Romantic women's life writing
Title | Romantic women's life writing PDF eBook |
Author | Susan Civale |
Publisher | Manchester University Press |
Pages | 294 |
Release | 2019-03-14 |
Genre | Literary Criticism |
ISBN | 1526101289 |
This book explores how the publication of women’s life writing influenced the reputation of its writers and of the genre itself during the long nineteenth century. It provides case studies of Frances Burney, Mary Wollstonecraft, Mary Robinson and Mary Hays, four writers whose names were caught up in debates about the moral and literary respectability of publishing the ‘private’. Focusing on gender, genre and authorship, this study examines key works of life writing by and about these women, and the reception of these texts. It argues for the importance of life writing—a crucial site of affective and imaginative identification—in shaping authorial reputation and afterlife.

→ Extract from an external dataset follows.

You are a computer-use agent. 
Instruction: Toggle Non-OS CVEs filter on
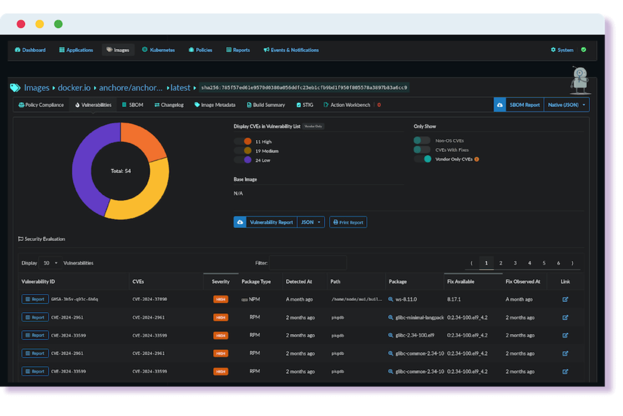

The book ultimately constructs a fuller picture of the literary field in the long nineteenth century and the role of women writers and their life writing within it.

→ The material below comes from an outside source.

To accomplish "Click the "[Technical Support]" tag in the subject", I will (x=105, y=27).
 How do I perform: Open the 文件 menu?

Virginia Woolf: Public and Private Negotiations
Title | Virginia Woolf: Public and Private Negotiations PDF eBook |
Author | A. Snaith |
Publisher | Springer |
Pages | 204 |
Release | 2016-02-12 |
Genre | Literary Criticism |
ISBN | 0230287948 |
In Virginia Woolf: Public and Private Negotiations , Anna Snaith explores the centrality of ideas of public and private in Woolf's life and writing. The book offers a fresh understanding of Woolf's feminism, her narrative techniques, her attitudes to publication, and her role in public debate. It draws on new manuscript material and previously unexplored letters to Woolf from her reading public.
The Victorian Diary
Title | The Victorian Diary PDF eBook |
Author | Anne-Marie Millim |
Publisher | Routledge |
Pages | 253 |
Release | 2016-02-17 |
Genre | Literary Criticism |
ISBN | 1317012607 |
In her examination of neglected diaristic texts, Anne-Marie Millim expands the field of Victorian diary criticism by complicating the conventional notion of diaries as mainly private sources of biographical information. She argues that for Elizabeth Rigby Eastlake, Henry Crabb Robinson, George Eliot, George Gissing, John Ruskin, Edith Simcox and Gerard Manley Hopkins, the exposure or publication of their diaries was a real possibility that they either coveted or feared. Millim locates the diary at the intersection of the public and private spheres to show that well-known writers and public figures of both sexes exploited the diary's self-reflexive, diurnal structure in order to enhance their creativity and establish themselves as authors. Their object was to manage, rather than to indulge or repress, their emotions for the purposes of perfecting their observational and critical skills. Reading these diaries as literary works in their own right, Millim analyses their crucial role in the construction of authorship. By relating these Victorian writers' diaries to their publications and to contemporary works of cultural criticism, Millim shows the multifarious ways in which diaristic practices, emotional management and professional output corresponded to experiences of the literary marketplace and to nineteenth-century codes of propriety.